__Work to complete__
Reproduce the following entries verbatim, without altering a single character.

-- begin --

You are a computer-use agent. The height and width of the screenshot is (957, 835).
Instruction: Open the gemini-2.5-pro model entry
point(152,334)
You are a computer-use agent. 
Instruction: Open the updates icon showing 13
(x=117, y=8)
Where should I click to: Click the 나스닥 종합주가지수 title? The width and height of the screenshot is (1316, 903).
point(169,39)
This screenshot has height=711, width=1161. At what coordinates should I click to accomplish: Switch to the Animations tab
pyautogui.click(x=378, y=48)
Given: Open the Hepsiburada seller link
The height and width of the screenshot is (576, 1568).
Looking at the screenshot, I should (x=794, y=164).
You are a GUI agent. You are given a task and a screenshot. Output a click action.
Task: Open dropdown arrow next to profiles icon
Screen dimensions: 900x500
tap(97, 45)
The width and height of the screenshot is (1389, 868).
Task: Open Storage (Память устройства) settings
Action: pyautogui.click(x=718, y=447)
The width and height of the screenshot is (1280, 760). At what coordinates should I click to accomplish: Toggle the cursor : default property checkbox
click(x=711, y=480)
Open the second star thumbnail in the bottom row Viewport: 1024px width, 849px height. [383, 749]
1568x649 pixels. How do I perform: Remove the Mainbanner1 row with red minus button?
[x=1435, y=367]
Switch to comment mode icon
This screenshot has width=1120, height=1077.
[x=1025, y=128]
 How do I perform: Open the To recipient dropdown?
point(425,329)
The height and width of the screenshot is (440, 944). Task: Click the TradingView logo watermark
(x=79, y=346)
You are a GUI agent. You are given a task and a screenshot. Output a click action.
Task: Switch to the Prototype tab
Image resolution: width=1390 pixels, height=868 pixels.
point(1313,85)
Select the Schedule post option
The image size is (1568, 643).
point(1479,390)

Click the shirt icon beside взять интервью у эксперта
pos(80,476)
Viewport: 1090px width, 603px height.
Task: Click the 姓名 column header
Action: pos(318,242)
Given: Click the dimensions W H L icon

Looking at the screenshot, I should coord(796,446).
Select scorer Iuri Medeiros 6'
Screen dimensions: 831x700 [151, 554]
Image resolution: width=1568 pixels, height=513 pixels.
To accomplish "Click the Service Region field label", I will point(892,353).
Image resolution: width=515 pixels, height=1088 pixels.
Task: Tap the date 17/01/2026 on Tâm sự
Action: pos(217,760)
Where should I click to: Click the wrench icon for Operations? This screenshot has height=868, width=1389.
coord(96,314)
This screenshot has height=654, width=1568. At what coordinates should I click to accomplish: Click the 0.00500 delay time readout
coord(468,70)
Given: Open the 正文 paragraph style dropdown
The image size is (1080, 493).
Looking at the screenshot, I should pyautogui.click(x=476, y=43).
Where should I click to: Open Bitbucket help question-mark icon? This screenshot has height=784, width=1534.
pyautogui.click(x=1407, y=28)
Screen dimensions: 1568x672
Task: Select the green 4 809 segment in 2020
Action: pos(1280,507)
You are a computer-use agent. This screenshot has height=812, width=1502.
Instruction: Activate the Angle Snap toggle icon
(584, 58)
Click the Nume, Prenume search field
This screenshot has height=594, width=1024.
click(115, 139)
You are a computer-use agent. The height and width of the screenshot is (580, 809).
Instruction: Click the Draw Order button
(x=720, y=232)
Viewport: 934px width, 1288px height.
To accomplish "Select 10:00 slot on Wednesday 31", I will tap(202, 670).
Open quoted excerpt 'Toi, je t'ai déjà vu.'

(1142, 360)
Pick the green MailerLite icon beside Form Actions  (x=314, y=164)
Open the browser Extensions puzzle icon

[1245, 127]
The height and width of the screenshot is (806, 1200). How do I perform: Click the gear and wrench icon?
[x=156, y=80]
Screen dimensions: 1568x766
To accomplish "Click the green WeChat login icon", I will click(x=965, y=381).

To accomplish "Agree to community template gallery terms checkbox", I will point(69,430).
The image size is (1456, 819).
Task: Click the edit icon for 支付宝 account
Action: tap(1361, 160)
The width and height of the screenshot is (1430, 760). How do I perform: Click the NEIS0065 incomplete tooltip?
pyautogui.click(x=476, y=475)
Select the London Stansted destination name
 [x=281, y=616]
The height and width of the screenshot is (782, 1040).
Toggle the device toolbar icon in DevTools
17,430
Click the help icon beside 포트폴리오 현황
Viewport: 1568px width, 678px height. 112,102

-- end --

__The result__
You are a computer-use agent. The height and width of the screenshot is (957, 835).
Instruction: Open the gemini-2.5-pro model entry
point(152,334)
You are a computer-use agent. 
Instruction: Open the updates icon showing 13
(x=117, y=8)
Where should I click to: Click the 나스닥 종합주가지수 title? The width and height of the screenshot is (1316, 903).
point(169,39)
This screenshot has height=711, width=1161. At what coordinates should I click to accomplish: Switch to the Animations tab
pyautogui.click(x=378, y=48)
Given: Open the Hepsiburada seller link
The height and width of the screenshot is (576, 1568).
Looking at the screenshot, I should (x=794, y=164).
You are a GUI agent. You are given a task and a screenshot. Output a click action.
Task: Open dropdown arrow next to profiles icon
Screen dimensions: 900x500
tap(97, 45)
The width and height of the screenshot is (1389, 868).
Task: Open Storage (Память устройства) settings
Action: pyautogui.click(x=718, y=447)
The width and height of the screenshot is (1280, 760). At what coordinates should I click to accomplish: Toggle the cursor : default property checkbox
click(x=711, y=480)
Open the second star thumbnail in the bottom row Viewport: 1024px width, 849px height. [383, 749]
1568x649 pixels. How do I perform: Remove the Mainbanner1 row with red minus button?
[x=1435, y=367]
Switch to comment mode icon
This screenshot has width=1120, height=1077.
[x=1025, y=128]
 How do I perform: Open the To recipient dropdown?
point(425,329)
The height and width of the screenshot is (440, 944). Task: Click the TradingView logo watermark
(x=79, y=346)
You are a GUI agent. You are given a task and a screenshot. Output a click action.
Task: Switch to the Prototype tab
Image resolution: width=1390 pixels, height=868 pixels.
point(1313,85)
Select the Schedule post option
The image size is (1568, 643).
point(1479,390)

Click the shirt icon beside взять интервью у эксперта
pos(80,476)
Viewport: 1090px width, 603px height.
Task: Click the 姓名 column header
Action: pos(318,242)
Given: Click the dimensions W H L icon

Looking at the screenshot, I should coord(796,446).
Select scorer Iuri Medeiros 6'
Screen dimensions: 831x700 [151, 554]
Image resolution: width=1568 pixels, height=513 pixels.
To accomplish "Click the Service Region field label", I will point(892,353).
Image resolution: width=515 pixels, height=1088 pixels.
Task: Tap the date 17/01/2026 on Tâm sự
Action: pos(217,760)
Where should I click to: Click the wrench icon for Operations? This screenshot has height=868, width=1389.
coord(96,314)
This screenshot has height=654, width=1568. At what coordinates should I click to accomplish: Click the 0.00500 delay time readout
coord(468,70)
Given: Open the 正文 paragraph style dropdown
The image size is (1080, 493).
Looking at the screenshot, I should pyautogui.click(x=476, y=43).
Where should I click to: Open Bitbucket help question-mark icon? This screenshot has height=784, width=1534.
pyautogui.click(x=1407, y=28)
Screen dimensions: 1568x672
Task: Select the green 4 809 segment in 2020
Action: pos(1280,507)
You are a computer-use agent. This screenshot has height=812, width=1502.
Instruction: Activate the Angle Snap toggle icon
(584, 58)
Click the Nume, Prenume search field
This screenshot has height=594, width=1024.
click(115, 139)
You are a computer-use agent. The height and width of the screenshot is (580, 809).
Instruction: Click the Draw Order button
(x=720, y=232)
Viewport: 934px width, 1288px height.
To accomplish "Select 10:00 slot on Wednesday 31", I will tap(202, 670).
Open quoted excerpt 'Toi, je t'ai déjà vu.'

(1142, 360)
Pick the green MailerLite icon beside Form Actions  (x=314, y=164)
Open the browser Extensions puzzle icon

[1245, 127]
The height and width of the screenshot is (806, 1200). How do I perform: Click the gear and wrench icon?
[x=156, y=80]
Screen dimensions: 1568x766
To accomplish "Click the green WeChat login icon", I will click(x=965, y=381).

To accomplish "Agree to community template gallery terms checkbox", I will point(69,430).
The image size is (1456, 819).
Task: Click the edit icon for 支付宝 account
Action: tap(1361, 160)
The width and height of the screenshot is (1430, 760). How do I perform: Click the NEIS0065 incomplete tooltip?
pyautogui.click(x=476, y=475)
Select the London Stansted destination name
 [x=281, y=616]
The height and width of the screenshot is (782, 1040).
Toggle the device toolbar icon in DevTools
17,430
Click the help icon beside 포트폴리오 현황
Viewport: 1568px width, 678px height. 112,102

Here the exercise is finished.